Tonight, we learn that one of the young maids is a fan of classic films.  She likes James Cagney.  She likes Hitchcock movies.  Her favorites are Strangers on a Train, North by Northwest and, especially, Rear Window.   That is a brilliant writer's choice because the maid wants to go into fashion design as a career.  She would be paying close attention to the suspense -- and to the Grace Kelly fashions designed by Edith Head.

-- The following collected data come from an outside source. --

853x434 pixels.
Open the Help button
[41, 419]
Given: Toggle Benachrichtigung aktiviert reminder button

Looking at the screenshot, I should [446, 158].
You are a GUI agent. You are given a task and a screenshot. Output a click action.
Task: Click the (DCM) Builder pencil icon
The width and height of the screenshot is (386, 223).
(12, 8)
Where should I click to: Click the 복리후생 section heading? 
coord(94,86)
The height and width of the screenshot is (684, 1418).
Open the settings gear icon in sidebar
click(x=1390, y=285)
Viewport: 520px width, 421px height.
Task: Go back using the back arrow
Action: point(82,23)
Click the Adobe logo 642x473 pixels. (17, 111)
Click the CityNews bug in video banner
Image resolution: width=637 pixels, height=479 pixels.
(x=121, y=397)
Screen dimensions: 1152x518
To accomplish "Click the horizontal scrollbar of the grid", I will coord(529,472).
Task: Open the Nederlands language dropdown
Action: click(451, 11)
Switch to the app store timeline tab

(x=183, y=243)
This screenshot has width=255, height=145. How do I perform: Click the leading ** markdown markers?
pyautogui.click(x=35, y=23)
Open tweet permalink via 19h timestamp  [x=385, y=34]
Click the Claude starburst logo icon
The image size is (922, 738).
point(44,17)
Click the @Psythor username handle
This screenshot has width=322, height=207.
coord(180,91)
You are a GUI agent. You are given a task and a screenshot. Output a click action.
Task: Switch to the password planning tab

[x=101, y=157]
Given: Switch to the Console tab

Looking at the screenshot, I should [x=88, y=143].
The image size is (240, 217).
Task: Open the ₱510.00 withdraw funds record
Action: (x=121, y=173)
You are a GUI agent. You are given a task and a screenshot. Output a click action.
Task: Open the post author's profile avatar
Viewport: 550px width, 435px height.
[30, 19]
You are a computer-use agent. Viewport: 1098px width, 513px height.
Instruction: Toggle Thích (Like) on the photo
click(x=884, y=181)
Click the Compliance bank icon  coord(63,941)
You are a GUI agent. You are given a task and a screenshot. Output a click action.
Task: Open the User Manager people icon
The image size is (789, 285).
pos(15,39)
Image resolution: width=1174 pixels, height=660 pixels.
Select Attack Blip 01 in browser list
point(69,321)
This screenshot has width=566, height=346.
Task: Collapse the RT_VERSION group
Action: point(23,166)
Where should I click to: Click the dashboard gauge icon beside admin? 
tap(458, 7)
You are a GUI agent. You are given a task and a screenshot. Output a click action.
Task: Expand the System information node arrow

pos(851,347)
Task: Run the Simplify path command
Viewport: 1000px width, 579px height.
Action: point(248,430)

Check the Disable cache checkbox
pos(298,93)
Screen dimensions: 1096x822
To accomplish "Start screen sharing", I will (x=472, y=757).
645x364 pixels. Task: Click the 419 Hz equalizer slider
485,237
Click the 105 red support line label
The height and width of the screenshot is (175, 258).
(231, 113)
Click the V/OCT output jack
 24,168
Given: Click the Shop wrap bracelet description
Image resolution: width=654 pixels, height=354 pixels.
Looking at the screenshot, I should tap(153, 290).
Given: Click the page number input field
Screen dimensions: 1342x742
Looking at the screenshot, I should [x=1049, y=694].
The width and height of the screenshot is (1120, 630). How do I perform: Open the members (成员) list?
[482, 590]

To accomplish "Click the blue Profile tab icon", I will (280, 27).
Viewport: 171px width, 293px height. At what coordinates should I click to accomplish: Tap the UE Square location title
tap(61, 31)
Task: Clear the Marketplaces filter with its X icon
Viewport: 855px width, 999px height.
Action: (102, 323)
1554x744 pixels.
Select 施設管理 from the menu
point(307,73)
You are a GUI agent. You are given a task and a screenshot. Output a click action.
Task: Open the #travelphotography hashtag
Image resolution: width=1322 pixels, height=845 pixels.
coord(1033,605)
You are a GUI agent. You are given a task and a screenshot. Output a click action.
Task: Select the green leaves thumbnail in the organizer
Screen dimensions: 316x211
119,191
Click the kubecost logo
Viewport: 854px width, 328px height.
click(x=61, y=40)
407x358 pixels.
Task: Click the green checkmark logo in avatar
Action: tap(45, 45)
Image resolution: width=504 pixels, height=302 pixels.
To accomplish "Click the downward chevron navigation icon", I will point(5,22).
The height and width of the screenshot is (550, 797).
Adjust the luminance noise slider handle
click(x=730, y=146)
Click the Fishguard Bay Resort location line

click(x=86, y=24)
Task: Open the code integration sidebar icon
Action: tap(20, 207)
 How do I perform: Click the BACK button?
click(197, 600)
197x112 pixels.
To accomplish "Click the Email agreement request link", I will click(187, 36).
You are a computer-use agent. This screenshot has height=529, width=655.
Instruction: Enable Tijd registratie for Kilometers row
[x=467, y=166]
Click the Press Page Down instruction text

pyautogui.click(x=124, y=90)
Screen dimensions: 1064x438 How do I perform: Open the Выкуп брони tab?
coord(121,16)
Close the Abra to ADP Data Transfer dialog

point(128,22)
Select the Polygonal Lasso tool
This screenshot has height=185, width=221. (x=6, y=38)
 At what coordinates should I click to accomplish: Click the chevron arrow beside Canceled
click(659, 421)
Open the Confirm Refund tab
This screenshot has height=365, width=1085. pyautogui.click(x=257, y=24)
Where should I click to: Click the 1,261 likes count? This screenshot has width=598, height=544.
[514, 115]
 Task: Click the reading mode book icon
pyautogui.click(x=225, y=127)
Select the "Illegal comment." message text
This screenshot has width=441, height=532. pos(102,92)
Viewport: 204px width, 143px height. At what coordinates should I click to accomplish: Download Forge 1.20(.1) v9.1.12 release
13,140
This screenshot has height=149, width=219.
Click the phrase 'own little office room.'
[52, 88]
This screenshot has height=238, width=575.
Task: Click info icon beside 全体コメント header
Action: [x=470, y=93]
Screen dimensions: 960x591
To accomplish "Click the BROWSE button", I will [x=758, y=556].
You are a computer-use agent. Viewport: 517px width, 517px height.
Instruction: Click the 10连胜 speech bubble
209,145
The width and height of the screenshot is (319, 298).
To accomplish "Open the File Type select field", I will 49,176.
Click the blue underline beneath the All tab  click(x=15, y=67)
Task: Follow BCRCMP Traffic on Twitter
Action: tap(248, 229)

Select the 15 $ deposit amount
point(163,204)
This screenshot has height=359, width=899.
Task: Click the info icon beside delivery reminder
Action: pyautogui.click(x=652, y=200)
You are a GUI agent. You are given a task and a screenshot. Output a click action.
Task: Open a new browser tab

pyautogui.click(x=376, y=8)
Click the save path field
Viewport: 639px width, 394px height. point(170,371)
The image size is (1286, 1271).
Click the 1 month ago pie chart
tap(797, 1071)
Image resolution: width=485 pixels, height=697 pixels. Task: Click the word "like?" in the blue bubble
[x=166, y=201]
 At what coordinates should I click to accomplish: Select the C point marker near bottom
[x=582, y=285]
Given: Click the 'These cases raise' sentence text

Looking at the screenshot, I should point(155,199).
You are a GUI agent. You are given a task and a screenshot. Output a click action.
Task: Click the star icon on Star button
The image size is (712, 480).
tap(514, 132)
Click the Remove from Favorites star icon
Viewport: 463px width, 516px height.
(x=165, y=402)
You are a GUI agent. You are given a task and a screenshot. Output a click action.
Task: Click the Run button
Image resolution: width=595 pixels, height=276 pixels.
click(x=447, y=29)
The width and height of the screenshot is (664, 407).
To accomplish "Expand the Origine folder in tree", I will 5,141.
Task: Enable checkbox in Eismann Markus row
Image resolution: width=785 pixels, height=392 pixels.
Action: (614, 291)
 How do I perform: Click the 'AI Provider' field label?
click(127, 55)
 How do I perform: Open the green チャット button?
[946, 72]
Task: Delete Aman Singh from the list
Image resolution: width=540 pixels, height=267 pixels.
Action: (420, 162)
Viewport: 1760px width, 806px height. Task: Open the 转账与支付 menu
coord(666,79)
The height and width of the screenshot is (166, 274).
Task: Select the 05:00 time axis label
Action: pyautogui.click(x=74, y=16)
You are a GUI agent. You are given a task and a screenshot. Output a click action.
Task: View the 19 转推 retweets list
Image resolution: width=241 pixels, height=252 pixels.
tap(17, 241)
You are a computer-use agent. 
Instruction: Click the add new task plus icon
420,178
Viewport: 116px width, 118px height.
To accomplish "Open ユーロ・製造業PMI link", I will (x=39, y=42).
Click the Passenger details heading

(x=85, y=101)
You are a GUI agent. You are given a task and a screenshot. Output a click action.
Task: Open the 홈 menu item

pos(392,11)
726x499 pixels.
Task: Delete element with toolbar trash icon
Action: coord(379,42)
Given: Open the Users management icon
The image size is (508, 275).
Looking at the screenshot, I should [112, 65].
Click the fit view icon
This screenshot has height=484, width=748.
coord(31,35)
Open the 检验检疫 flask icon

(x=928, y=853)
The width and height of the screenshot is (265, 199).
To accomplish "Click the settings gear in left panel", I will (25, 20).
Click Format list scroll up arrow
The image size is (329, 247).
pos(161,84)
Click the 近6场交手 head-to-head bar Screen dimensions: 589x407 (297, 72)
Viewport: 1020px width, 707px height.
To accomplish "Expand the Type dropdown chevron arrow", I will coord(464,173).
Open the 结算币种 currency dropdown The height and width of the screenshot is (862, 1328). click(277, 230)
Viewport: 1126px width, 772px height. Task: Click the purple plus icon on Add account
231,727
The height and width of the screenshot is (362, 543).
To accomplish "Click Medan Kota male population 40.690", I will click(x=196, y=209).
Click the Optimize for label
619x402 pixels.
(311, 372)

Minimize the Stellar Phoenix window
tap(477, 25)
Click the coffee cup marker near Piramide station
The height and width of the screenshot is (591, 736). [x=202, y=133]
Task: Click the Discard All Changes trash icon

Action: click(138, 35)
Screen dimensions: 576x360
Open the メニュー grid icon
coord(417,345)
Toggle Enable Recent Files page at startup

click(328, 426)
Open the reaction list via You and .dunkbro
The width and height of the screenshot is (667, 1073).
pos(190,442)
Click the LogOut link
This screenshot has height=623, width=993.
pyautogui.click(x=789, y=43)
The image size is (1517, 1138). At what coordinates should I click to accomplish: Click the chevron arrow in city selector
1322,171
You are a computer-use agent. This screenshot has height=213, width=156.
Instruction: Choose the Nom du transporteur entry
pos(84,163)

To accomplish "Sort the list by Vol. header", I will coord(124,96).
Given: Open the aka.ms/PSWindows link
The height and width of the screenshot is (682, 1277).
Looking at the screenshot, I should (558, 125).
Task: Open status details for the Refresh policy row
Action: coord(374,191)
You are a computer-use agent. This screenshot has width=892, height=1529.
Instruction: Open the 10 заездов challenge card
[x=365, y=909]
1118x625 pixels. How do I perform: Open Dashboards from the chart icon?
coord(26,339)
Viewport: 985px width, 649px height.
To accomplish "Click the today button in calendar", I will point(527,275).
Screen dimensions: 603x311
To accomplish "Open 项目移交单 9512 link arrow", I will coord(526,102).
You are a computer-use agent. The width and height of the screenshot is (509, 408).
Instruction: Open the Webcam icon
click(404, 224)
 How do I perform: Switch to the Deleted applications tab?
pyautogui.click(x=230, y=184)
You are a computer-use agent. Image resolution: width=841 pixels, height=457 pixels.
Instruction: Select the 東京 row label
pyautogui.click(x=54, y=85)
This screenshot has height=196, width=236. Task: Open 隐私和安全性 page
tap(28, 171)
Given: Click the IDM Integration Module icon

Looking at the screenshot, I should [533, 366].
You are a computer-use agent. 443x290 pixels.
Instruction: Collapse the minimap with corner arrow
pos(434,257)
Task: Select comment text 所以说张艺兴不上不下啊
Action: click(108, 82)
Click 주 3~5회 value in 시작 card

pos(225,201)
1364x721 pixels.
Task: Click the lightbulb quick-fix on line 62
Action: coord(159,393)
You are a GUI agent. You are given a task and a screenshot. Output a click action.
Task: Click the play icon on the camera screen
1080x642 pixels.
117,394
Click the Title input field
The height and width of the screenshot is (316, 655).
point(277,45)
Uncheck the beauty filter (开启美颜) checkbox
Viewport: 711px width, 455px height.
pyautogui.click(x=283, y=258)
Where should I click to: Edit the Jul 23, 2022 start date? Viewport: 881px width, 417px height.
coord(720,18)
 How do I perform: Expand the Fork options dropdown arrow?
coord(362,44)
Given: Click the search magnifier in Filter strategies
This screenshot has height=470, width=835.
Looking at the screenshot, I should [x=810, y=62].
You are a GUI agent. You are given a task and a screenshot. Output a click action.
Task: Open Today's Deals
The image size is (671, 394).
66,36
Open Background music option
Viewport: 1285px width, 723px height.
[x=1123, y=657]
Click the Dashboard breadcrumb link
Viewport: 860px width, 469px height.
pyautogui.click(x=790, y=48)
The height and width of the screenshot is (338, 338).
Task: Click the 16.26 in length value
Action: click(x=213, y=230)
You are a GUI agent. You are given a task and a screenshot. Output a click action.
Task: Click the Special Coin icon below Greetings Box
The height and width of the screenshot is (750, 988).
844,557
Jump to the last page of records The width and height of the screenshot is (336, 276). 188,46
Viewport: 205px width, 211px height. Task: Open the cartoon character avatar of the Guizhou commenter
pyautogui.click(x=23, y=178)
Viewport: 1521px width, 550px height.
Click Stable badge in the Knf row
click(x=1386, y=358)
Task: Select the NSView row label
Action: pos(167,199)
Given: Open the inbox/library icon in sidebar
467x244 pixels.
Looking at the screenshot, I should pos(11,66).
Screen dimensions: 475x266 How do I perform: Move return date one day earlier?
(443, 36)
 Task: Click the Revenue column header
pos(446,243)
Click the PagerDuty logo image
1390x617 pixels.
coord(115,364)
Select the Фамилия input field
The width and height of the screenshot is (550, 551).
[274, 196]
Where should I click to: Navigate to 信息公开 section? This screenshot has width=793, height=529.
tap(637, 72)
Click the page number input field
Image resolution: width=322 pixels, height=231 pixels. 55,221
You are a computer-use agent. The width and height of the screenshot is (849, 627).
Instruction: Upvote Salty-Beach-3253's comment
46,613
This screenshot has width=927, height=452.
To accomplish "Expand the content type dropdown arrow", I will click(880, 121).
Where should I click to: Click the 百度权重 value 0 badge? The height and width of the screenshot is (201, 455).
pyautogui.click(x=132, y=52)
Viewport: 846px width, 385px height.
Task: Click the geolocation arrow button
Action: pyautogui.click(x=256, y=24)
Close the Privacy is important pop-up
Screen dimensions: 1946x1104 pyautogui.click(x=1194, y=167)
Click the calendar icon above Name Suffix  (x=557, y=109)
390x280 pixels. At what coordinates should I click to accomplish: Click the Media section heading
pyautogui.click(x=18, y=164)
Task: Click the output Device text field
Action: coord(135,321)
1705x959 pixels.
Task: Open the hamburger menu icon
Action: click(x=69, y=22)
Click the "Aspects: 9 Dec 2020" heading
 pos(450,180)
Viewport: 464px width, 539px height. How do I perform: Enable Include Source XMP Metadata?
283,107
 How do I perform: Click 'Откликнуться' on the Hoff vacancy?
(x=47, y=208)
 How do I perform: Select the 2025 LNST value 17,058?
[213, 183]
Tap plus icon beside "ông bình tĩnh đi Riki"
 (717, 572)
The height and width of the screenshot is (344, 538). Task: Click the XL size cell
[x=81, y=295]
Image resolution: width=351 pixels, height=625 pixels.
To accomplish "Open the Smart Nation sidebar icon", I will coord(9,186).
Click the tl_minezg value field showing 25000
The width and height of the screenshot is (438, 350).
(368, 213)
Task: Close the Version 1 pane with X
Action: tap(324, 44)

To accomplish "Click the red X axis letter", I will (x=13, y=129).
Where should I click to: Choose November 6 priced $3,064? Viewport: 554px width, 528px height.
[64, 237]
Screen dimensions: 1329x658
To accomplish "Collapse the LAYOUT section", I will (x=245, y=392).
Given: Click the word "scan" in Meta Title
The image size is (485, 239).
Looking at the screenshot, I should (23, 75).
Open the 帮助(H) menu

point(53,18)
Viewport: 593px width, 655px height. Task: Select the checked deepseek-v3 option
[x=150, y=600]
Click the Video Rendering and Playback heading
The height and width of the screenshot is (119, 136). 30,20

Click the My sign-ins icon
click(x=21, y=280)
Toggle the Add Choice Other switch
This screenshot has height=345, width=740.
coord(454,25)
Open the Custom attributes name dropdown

That was a brilliant touch.  I grew up in South Los Angeles and I graduated from a high school in Watts.  When I had part-time jobs in predominantly white companies, most folks would be surprised to hear that I, too, could carry on a conversation about classic films -- domestic and foreign.  Today, there's nothing that would really give you the impression that minorities embrace classic films.  When AMC was a movie channel, most of the hosts were white guys.  Whoopi Goldberg was a special guest host.  The two hosts on Turner Classic Movies are non-minorities.  In the shrunken field of movie critics on TV news programs, that's still pretty much a Caucasian Boys' Club.  A young Latina familiar with films made by Hitchcock, Raoul Walsh and Billy Wilder made my heart take wing.  That was a wonderful character detail.  It may seem like a small detail but it's very significant culturally.  It shatters a stereotype. A disagreement she has with her mother about dating and social class echoes talks my parents gave me back in South L.A. when I was growing up.  That's an example the tart dash of social commentary Devious Maids gives you.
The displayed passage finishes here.